The content-range header is required only for the find method

Please let me know if this does not work. Thanks!

yogesh-dalvi commented 4 years ago

The solution is simple: just extend the find method of each controller.

Say you have a Strapi API /post and corresponding Post.js controller file. But the file is empty

// api/post/controllers/Post.js
'use strict'

module.exports = {};

According to the Strapi Documentation, when you create a new Content or model, Strapi builds a generic controller for your models by default and allows you to override and extend it in the generated file.

So to make the React-Admin work, we have to extend the find method of the post controller.

// api/post/controllers/Post.js

'use strict';
const { sanitizeEntity } = require('strapi-utils');

module.exports = {
  async find(ctx) {
    let entities;
    ctx.set('Content-Range', await strapi.services.post.count()); // <--- Add this guy
    if (ctx.query._q) {
      entities = await strapi.services.post.search(ctx.query);
    } else {
      entities = await strapi.services.post.find(ctx.query);
    }

    return entities.map(entity =>
      sanitizeEntity(entity, { model: strapi.models.post })
    );
  },
};

Note that my model name is called post here.
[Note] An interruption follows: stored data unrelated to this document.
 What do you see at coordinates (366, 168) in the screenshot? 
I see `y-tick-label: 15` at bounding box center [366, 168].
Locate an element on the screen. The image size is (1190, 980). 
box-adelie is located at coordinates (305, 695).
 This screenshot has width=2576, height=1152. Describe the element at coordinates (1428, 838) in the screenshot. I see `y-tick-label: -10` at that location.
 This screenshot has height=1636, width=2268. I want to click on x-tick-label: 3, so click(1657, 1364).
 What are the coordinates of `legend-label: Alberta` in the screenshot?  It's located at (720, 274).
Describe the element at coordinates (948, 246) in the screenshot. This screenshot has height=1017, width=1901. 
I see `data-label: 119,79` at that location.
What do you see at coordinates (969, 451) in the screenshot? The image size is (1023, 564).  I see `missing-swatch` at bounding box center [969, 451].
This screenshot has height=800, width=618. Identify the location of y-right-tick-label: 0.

Replace it with whatever content you are dealing with.

The content-range header is required only for the find method

Please let me know if this does not work. Thanks!

Hey @nazirov91 thanks a lot, it helped!

Rendiere commented 4 years ago

Thank you @yogesh-dalvi , that makes a lot more sense now.

However, I'm even after adding that find method in the controller for the Model with the line that sets the "Content Range" on ctx, my api returns a 200 response, with the correct data but without the content-rage header. In fact, the response of my API contains an empty Header.

I'm probably missing something stupid, so any help would be appreciated.

Rendiere commented 4 years ago

Nevermind, found my error -> I was setting the content range within the if statement >_<.